Juvenile Paget disease with unique compound heterozygous sequence variants in the TNFRSF11B gene.

Background: Juvenile Paget disease (JPD) is a rare autosomal recessive bone disease characterized by escalated bone metabolism leading to skeletal deformities, susceptibility to fractures, and some extraskeletal findings. This genetic disease is associated with changes in the TNFRSF11B gene encoding osteoprotegerin, an important regulator of osteoresorption. Most published JPD cases have been found to carry homozygous TNFRSF11B variants, while compound heterozygous variants in this gene have been reported only twice.

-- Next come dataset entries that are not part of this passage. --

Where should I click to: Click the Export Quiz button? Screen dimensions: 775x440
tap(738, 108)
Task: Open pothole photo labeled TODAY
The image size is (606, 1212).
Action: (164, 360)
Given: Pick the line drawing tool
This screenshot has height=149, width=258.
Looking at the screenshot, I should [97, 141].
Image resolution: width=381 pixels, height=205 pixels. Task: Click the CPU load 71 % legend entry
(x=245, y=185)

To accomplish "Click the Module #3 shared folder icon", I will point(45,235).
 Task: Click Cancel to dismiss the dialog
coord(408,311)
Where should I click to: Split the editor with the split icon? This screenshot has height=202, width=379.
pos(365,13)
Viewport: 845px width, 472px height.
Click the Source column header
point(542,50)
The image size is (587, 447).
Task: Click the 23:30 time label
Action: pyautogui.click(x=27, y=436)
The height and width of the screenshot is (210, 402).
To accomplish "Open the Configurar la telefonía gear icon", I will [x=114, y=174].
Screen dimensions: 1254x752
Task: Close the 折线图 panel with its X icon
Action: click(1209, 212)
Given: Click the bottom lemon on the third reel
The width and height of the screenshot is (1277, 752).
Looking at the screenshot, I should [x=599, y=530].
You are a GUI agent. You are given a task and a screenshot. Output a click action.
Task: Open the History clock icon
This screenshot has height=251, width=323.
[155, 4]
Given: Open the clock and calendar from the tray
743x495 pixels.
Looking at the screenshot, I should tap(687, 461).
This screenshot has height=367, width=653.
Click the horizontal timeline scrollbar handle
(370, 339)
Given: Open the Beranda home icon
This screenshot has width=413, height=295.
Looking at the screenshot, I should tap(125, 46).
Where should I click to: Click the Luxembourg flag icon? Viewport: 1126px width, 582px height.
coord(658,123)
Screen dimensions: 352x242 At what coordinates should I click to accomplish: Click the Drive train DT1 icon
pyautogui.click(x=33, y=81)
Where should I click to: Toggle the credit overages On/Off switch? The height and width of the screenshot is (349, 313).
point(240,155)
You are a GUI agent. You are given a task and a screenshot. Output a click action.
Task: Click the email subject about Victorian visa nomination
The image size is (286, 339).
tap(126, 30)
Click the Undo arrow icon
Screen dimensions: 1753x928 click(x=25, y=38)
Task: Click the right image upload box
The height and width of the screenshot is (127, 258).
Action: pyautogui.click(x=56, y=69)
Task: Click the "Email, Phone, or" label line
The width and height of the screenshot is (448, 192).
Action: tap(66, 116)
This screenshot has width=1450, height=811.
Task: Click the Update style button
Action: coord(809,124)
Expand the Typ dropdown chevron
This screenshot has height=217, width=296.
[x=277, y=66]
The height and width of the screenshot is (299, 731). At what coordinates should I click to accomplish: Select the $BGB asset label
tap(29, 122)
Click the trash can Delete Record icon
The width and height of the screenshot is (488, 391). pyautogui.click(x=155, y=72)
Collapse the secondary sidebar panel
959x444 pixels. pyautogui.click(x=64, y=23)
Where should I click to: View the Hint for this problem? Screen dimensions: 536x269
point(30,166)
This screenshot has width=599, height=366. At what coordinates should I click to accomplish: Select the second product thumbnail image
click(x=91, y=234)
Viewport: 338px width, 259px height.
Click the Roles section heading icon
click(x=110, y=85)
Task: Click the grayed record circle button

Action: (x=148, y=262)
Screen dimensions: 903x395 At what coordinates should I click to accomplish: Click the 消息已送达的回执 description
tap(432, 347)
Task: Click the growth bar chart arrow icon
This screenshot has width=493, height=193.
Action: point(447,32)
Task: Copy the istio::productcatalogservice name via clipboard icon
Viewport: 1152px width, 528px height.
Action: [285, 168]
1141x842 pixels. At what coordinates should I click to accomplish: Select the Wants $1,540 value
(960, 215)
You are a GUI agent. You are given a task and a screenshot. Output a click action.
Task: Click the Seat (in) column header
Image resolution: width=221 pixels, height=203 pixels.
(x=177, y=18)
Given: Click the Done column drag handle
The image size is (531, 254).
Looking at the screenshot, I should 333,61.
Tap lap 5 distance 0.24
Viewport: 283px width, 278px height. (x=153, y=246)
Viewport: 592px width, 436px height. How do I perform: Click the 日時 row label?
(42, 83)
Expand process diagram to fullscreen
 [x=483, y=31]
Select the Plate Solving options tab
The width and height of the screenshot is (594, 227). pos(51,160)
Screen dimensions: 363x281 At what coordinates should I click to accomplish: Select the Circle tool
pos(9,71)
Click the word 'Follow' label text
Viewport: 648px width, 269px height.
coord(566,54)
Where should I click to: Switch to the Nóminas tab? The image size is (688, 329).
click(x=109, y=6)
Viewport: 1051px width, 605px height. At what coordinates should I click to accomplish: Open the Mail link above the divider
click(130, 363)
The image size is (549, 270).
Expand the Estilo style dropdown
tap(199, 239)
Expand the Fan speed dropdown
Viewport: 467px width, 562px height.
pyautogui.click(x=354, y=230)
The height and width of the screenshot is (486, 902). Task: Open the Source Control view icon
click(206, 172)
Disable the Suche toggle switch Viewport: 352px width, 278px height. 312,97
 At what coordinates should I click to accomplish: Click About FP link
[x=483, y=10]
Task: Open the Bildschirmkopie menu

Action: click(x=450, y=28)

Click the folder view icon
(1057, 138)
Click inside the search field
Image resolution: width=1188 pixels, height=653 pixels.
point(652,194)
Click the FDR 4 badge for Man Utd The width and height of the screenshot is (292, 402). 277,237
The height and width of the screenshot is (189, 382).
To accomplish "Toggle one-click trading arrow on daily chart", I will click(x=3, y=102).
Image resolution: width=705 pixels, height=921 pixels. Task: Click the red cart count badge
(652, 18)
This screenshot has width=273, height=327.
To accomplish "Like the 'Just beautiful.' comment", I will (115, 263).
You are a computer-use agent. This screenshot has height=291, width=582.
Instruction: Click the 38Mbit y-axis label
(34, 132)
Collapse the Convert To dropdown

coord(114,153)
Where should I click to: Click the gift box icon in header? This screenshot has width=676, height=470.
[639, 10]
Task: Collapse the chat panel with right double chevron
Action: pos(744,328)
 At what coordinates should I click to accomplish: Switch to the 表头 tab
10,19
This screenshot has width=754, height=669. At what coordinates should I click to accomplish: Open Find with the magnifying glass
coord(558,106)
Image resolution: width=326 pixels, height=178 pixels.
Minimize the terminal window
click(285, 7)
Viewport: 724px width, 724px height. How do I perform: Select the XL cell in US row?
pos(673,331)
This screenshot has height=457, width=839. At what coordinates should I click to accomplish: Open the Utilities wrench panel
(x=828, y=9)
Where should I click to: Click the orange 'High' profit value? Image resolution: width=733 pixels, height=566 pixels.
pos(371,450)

Methods And Results: We report the first case of JPD diagnosed in the Czech Republic, who presented with a mild phenotype of this disease. The first bone fractures, appeared at 3 years of age. Other clinical manifestations included typical skeletal deformities, macrocephaly, arched chest, lower extremity valgosity, lateral bowing of the thighs, and anterior bowing of the shins. Minor mixed hearing impairment, angioid stripes of the choroidea, and temporary immunodeficiency were present among extra-skeletal findings. Sanger sequencing was performed on both the patient and the parents to test for the presence of TNFRSF11B sequence variants. Molecular genetic analysis showed unique compound heterozygous sequence variants in TNFRSF11B: a paternally inherited variant c.30 + 5G > A, p.(?) and a maternally inherited variant c.329G > T, p.(Gly110Val). Both of the variants were analyzed by several in silico predictive tools indicating, for their strongly supported pathogenicity according to American College of Medical Genetics and Genomics standards. Furthermore, we present diagnostic findings, their treatment, and follow-up care.

Conclusion: The newly described variants of TNFRSF11B extend knowledge of this very rare disease. Early diagnosis and antiresorption treatment prevent further fractures and deformity progression, and improve the patient's quality of life. This example of osteoprotegerin deficiency may help us better understand its role in skeletal and non-skeletal systems.